Growth Hormone Effects on Bone Loss-Induced by Mild Traumatic Brain Injury and/or Hind Limb Unloading

Abstract

Growth hormone (GH) deficiency and loss of physical activity are common features in traumatic brain injury (TBI) patients that may contribute to bone loss. Therefore, we tested the hypothesis that GH treatment will rescue the hind limb unloading (UL)-induced skeletal deficit in TBI mice. Mild TBI was induced once per day for four consecutive days. UL (right hind limb) and treatment (3 mg/day GH or vehicle) began two weeks after the first TBI episode and lasted for four weeks.
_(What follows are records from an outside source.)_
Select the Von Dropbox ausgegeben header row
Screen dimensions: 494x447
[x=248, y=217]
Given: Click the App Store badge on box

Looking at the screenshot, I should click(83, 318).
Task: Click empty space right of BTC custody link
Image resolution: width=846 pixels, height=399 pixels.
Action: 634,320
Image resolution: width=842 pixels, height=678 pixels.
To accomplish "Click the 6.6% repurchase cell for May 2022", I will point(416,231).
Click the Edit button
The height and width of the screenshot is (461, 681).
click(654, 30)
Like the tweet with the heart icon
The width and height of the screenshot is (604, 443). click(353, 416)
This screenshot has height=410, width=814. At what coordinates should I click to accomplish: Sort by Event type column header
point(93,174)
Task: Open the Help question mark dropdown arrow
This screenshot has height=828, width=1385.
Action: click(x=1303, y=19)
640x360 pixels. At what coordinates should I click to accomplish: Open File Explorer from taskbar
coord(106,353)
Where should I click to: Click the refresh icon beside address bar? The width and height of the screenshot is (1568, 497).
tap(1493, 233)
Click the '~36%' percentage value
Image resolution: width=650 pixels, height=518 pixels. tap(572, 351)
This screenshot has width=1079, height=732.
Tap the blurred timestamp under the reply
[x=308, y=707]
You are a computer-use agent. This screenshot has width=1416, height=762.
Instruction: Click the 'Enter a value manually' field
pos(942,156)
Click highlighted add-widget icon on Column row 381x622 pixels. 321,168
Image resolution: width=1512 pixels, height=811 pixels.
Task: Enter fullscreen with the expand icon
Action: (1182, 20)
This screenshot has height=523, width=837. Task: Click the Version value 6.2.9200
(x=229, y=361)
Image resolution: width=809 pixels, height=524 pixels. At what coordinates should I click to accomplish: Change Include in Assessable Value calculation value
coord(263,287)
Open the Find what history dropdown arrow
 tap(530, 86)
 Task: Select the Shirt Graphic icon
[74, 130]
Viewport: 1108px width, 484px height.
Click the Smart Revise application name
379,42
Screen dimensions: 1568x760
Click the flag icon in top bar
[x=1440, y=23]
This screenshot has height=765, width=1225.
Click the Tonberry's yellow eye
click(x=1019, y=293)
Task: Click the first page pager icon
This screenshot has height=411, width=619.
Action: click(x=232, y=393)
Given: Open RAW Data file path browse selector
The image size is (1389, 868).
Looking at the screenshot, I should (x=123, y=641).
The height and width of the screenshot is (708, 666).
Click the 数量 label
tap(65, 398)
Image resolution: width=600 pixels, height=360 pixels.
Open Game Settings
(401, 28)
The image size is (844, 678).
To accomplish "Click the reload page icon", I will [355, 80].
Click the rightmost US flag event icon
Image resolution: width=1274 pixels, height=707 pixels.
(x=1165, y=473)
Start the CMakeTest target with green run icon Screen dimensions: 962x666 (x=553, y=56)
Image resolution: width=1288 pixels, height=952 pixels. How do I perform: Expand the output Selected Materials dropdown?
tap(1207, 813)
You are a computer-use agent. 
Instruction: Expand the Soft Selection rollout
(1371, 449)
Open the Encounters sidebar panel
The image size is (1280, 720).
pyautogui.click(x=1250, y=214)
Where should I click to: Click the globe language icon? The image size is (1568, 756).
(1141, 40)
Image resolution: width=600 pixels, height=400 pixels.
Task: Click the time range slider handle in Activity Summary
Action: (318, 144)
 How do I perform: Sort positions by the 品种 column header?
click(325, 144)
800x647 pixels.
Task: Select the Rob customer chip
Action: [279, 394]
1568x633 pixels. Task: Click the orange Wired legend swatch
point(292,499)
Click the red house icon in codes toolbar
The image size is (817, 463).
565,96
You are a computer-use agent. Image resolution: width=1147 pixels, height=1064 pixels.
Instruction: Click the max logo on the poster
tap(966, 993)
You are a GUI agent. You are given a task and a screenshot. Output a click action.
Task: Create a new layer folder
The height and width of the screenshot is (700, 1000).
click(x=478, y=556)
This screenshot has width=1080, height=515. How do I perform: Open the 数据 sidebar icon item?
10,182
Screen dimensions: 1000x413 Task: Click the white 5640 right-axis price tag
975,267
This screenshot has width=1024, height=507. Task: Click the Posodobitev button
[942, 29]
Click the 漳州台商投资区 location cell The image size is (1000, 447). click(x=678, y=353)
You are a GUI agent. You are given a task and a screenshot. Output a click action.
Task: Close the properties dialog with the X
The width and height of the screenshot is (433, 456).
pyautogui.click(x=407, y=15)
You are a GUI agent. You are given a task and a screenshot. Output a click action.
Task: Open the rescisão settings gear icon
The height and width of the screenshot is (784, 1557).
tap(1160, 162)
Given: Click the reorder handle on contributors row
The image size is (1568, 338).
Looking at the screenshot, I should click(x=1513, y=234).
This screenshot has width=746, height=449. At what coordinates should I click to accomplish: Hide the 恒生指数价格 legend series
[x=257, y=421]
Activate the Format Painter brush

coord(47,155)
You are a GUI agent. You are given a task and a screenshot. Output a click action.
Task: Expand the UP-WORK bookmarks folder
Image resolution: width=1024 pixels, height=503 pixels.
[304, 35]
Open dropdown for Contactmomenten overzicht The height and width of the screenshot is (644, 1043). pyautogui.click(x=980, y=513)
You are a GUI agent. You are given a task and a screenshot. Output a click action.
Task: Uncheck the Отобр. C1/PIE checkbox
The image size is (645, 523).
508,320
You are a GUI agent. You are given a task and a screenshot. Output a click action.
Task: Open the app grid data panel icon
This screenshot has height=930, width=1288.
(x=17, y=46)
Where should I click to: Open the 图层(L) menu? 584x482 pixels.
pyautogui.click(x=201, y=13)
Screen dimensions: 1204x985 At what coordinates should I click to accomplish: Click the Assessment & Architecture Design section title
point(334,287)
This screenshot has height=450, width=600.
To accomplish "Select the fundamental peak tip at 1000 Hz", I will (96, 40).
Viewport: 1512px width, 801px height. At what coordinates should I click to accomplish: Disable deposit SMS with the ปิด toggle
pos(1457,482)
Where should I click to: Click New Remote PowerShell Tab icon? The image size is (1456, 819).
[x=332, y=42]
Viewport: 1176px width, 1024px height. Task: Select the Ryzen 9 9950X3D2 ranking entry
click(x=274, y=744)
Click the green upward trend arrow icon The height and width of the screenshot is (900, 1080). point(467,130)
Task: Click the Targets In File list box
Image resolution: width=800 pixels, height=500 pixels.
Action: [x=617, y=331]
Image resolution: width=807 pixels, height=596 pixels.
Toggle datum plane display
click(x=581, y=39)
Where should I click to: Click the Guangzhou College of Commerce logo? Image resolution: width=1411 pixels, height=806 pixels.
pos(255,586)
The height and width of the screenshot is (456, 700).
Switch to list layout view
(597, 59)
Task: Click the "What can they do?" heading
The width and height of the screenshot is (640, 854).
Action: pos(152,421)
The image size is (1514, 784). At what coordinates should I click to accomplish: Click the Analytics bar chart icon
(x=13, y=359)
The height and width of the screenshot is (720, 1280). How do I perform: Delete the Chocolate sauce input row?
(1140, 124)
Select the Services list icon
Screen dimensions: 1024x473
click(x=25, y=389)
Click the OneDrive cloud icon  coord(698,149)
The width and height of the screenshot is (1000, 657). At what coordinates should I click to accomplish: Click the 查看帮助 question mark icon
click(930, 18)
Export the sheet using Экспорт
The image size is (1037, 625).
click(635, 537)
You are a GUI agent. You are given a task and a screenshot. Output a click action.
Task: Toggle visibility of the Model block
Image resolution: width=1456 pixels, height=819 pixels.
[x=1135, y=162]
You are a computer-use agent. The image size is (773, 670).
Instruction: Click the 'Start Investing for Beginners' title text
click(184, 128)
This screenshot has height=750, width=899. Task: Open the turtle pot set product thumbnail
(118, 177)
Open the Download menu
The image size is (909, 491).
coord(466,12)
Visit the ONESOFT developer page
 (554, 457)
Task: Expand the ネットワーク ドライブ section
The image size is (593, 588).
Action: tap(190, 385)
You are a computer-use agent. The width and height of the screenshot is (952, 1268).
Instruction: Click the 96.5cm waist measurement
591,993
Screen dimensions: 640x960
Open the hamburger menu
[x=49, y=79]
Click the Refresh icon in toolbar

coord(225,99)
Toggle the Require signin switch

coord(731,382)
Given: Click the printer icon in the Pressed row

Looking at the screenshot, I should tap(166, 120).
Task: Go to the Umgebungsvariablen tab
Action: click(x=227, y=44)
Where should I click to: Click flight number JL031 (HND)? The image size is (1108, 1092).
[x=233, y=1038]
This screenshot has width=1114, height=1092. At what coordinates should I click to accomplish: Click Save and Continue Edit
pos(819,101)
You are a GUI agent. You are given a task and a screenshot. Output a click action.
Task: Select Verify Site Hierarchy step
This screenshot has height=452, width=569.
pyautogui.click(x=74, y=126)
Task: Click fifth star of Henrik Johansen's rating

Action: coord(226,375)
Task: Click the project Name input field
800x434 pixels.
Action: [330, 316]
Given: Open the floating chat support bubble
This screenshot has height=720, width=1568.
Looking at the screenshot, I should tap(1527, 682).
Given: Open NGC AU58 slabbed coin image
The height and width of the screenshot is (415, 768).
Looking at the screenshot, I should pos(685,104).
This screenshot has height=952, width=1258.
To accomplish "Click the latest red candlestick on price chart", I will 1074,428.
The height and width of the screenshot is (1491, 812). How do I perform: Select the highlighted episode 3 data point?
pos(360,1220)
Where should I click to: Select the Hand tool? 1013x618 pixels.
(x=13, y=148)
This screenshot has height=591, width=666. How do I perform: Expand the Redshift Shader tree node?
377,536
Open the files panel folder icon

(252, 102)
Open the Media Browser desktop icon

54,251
GH treatment increased femur BMD and lean body mass but decreased the % fat measured by DXA in the Control group. Micro-CT analysis revealed that the TBI, UL and TBI-UL groups showed reduced tibia trabecular (Tb) bone mass by 15%, 70%, and 75%, respectively compared to Control mice and that GH treatment significantly increased Tb. bone mass in all four groups. Vertebra also showed reduced Tb. bone mass in TBI, UL and TBI-UL groups. GH treatment increased vertebral Tb. bone mass in Control and UL groups but not in the TBI or TBI-UL group. GH treatment increased serum IGF-I levels similarly in TBI, UL and TBI-UL groups at day 14, suggesting the GH effect on liver IGF-I production was unaffected by skeletal UL. In contrast, GH effect on expression of ALP, IGFBP5 and axin2 in bone were compromised by UL. In conclusion, skeletal UL caused a greater Tb. bone deficit than mild TBI alone and that GH anabolic effects in the TBI and UL groups vary depending on the skeletal site.